§ **ABOUT THIS EXERCISE**: In the data below, which lines contain "agent"? List them by copying each one.

§ **RECORDS SHOWN**:
#####
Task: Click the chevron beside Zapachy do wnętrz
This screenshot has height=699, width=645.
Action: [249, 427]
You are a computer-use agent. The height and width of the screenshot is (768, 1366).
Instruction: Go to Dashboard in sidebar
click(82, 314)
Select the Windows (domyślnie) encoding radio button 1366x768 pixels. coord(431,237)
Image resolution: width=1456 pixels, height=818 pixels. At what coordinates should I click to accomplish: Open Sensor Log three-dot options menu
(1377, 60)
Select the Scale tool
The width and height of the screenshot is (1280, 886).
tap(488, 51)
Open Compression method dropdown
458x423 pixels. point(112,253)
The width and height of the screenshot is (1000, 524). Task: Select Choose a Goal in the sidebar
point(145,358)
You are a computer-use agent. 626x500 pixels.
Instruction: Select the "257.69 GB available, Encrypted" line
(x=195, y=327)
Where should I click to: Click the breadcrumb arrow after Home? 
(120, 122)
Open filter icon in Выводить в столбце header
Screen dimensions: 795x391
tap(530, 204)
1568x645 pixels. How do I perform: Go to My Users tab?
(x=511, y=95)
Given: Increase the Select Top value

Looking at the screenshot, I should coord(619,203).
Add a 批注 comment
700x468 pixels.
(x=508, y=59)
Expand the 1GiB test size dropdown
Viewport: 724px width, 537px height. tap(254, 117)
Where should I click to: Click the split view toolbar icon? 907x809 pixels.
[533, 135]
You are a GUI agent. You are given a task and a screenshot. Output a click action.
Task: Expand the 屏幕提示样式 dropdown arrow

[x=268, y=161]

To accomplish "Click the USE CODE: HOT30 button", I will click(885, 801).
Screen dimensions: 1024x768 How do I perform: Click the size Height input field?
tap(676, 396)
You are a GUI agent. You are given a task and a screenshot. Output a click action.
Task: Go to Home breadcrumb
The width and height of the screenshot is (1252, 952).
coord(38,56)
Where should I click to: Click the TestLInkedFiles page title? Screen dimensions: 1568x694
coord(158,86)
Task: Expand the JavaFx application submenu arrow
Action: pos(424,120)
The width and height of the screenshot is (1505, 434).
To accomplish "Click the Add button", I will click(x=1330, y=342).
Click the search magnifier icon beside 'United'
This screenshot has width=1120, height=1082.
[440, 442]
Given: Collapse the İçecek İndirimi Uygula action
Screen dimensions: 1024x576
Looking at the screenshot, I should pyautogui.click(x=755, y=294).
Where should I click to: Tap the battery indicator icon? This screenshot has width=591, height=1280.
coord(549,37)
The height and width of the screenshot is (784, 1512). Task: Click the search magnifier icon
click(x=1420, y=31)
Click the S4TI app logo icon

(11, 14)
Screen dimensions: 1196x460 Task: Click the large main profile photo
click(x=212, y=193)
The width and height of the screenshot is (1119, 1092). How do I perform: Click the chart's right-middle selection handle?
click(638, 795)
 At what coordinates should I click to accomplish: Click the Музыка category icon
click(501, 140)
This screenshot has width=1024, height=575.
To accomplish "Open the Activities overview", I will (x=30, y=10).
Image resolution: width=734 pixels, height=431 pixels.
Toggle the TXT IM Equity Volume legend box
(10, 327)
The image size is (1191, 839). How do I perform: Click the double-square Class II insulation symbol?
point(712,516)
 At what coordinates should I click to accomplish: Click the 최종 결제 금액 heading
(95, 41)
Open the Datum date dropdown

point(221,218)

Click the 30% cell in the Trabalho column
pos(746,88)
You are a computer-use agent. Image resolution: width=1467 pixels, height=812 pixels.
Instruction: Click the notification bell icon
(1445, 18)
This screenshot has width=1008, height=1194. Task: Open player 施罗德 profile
#####
§ **RESULT FOR THIS EXERCISE**:
You are a computer-use agent. The height and width of the screenshot is (768, 1366).
You are a computer-use agent. 626x500 pixels.
You are a GUI agent. You are given a task and a screenshot. Output a click action.
You are a GUI agent. You are given a task and a screenshot. Output a click action.
You are a computer-use agent. Image resolution: width=1467 pixels, height=812 pixels.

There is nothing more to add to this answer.